----- FRAGMENTO PARA LEER -----
Somewhere in Time fue filmada en 1980, por el francés Jeannot Szwarc, con el protagónico de Christopher Reeve (el quizá mejor intérprete de Superman), Jane Seymour, Chistopher Plummer y Teresa Wright. El film es la adaptación de la obra de Richard Matheson (1926-2013), Bid time return (Pídele al tiempo que vuelva).   

Matheson, de origen noruego, es autor del guion de Duel (1971), un camionero que persigue a un conductor en la carretera, una amenaza anónima, sombra que nunca cobra rostro ni identidad, la primera película de Steven Spielberg; La casa infernal (1971), que Stephen King caracterizó como “la más aterrorizante novela sobre una casa embrujada jamás escrita”; El hombre menguante (1977), una metáfora sobre la pequeñez del hombre respecto a la inmensidad cósmica; Soy leyenda, ficción distópica (1988); su novela Más allá de los sueños, adaptada por Vincent Ward (1998); y los guiones de varios episodios de la mítica serie de Bob Serling, La dimensión desconocida (su primera etapa entre 1959 y 1964, con cinco temporadas).

Somewhere in Time adquirió la condición de película de culto en su mixtura de un fantástico viaje en el tiempo con romance, drama y la gravitación superlativa de su banda sonora, motivo de nuestro posterior interés.

La historia se sitúa en el Grand Hotel en la isla Makinac que se encuentra en el lago Hurón, en la región de los Grandes Lagos, en el Estado de Míchigan, Estados Unidos. Histórico hotel, imponente, de fines del siglo XIX, visitado, en su momento, por grandes personalidades como Thomas Alba Edison, o Mark Twain. Lugar en las cercanías de las aguas, bajo un amplio cielo, entre árboles, playa y rocas. Allí, un club de fans del film, que existe desde 1990, colocó una placa con la inscripción “¿Eres tú?”, en conmemoración del primer encuentro de Elise y Richard, los protagonistas del filme.

En la ficción, el dramaturgo Richard Collier (Christopher Revee) se desplaza en el tiempo desde 1972 hasta 1912. Ante el retrato en el hotel de una bella mujer del pasado, una gran atracción lo invade; a la vez, una misteriosa anciana le entrega un reloj de oro, le pide que regrese, y fallece ese mismo día. Una sucesión de hallazgos y comprobaciones le hace descubrir en una biblioteca, entre revistas de actrices de antaño, que la sorpresiva anciana fue la misma mujer cuya fotografía lo deslumbró en el hotel.

Por una cinta de audio y la autohipnosis, Richard juega a tentar lo imposible: el viaje hacia el pasado. Descubre entonces una habilidad desconocida de su mente: la de, por la concentración y la imaginación y acaso la desesperación, proyectarse hacia el ayer, hacia un mundo perdido, con su mobiliario, cortinas y salones de otrora, vestuario y relojes. Allí se encuentra con su amor predestinado, Elise Mckenna (Jane Seymour), personaje tan ficticio como Richard, pero acaso inspirado libremente en la actriz de teatro Maude Adams (1872-1953), que tuvo gran éxito interpretando a Peter Pan.
-----
CONSIGNA
Responda, según el fragmento sobre Somewhere in Time:
1. ¿En qué año fue filmada la película?
2. ¿Desde qué año existe el club de fans que colocó la placa en el hotel, y qué inscripción lleva esa placa?
3. ¿Desde qué año y hacia qué año se desplaza en el tiempo Richard Collier?
----- MATERIAL SUMINISTRADO -----
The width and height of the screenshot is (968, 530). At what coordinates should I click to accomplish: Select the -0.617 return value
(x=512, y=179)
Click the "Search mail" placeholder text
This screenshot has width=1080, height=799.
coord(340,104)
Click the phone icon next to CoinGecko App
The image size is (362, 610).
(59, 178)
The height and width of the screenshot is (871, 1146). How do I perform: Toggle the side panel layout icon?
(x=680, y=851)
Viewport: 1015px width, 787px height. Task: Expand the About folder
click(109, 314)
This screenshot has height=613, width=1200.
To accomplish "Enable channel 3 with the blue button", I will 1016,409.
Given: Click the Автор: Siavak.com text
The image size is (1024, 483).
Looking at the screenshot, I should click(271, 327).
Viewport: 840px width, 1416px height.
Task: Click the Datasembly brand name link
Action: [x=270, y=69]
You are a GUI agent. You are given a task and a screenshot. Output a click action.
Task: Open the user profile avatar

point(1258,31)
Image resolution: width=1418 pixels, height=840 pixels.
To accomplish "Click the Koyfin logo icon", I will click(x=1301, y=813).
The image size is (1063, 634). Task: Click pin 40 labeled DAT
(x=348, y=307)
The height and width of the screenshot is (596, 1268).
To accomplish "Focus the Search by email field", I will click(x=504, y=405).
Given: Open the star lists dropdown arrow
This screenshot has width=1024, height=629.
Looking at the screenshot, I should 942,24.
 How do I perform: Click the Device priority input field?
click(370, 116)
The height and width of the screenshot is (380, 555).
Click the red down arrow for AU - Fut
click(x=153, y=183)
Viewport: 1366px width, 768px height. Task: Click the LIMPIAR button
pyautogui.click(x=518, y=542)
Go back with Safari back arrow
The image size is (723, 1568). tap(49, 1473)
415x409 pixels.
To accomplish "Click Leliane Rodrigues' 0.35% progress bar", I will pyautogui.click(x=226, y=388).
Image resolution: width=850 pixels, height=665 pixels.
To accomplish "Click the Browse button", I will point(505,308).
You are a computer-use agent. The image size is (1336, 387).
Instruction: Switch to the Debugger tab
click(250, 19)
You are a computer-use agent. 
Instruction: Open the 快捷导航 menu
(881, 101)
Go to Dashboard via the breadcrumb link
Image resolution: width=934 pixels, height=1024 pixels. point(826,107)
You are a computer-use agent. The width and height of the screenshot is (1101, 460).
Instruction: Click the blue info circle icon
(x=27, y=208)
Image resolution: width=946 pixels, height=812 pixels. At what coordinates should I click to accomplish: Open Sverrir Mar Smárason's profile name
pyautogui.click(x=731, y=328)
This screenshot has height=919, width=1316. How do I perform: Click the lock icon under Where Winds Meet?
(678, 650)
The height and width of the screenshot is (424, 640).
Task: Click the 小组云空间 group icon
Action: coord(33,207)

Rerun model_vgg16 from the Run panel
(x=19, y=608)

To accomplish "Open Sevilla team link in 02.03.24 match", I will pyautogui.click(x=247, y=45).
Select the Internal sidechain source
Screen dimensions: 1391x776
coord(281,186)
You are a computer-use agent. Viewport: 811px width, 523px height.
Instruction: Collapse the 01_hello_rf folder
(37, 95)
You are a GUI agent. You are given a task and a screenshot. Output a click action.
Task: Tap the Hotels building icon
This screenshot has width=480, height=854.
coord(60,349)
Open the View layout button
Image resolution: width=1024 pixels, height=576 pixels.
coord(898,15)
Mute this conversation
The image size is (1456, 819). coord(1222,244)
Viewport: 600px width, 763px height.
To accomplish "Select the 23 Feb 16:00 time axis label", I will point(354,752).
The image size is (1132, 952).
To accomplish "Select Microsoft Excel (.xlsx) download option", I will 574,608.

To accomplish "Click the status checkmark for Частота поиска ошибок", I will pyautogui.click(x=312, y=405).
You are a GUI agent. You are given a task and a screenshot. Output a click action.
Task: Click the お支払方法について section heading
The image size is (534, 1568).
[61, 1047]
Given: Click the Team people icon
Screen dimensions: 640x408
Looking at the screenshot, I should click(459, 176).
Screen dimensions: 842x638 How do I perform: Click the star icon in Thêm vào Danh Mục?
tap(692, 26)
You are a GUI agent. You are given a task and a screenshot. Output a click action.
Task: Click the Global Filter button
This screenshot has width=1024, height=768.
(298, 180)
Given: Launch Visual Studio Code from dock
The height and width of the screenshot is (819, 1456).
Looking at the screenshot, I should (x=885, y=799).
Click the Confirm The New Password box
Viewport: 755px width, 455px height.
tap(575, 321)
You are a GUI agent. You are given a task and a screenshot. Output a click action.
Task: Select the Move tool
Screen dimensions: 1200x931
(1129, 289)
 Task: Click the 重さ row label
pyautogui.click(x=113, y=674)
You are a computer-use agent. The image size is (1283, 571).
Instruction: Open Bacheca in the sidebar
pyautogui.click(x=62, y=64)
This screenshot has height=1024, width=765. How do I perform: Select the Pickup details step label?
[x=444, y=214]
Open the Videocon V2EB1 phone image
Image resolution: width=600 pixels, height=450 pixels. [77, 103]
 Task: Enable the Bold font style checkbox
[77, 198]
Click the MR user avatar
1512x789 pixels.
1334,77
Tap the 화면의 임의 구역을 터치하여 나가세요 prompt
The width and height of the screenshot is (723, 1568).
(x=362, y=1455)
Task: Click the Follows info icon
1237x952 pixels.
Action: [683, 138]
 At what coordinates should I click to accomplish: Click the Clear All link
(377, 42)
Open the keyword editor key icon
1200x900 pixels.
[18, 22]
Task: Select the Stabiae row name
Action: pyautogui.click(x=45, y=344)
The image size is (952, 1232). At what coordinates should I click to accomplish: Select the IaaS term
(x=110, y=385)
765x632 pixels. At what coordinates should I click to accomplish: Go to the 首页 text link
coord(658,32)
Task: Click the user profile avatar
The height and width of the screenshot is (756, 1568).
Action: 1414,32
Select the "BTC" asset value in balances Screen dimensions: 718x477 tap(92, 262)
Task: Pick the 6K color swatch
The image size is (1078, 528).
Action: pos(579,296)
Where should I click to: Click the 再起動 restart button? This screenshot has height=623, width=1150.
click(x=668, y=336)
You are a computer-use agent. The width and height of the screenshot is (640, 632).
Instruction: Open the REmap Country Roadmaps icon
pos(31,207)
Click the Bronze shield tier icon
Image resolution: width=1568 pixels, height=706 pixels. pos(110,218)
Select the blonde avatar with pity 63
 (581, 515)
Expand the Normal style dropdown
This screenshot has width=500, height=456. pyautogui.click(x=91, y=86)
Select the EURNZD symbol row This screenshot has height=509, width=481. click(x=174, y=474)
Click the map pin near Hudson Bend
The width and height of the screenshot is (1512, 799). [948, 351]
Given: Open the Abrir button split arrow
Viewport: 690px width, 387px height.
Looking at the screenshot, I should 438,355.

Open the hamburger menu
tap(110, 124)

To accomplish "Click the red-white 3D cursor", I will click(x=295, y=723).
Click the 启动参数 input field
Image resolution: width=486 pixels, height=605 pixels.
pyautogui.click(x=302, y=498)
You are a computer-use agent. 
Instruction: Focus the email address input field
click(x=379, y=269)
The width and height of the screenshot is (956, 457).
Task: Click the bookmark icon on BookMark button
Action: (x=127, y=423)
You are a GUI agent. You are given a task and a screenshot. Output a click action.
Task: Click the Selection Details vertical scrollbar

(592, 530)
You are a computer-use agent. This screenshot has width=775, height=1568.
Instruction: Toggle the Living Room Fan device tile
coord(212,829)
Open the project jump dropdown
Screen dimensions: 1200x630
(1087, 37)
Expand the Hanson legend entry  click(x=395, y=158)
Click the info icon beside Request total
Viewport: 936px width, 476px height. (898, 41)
-----
RESOLUCIÓN
1. En 1980.
2. Desde 1990; la inscripción dice "¿Eres tú?".
3. Desde 1972 hasta 1912.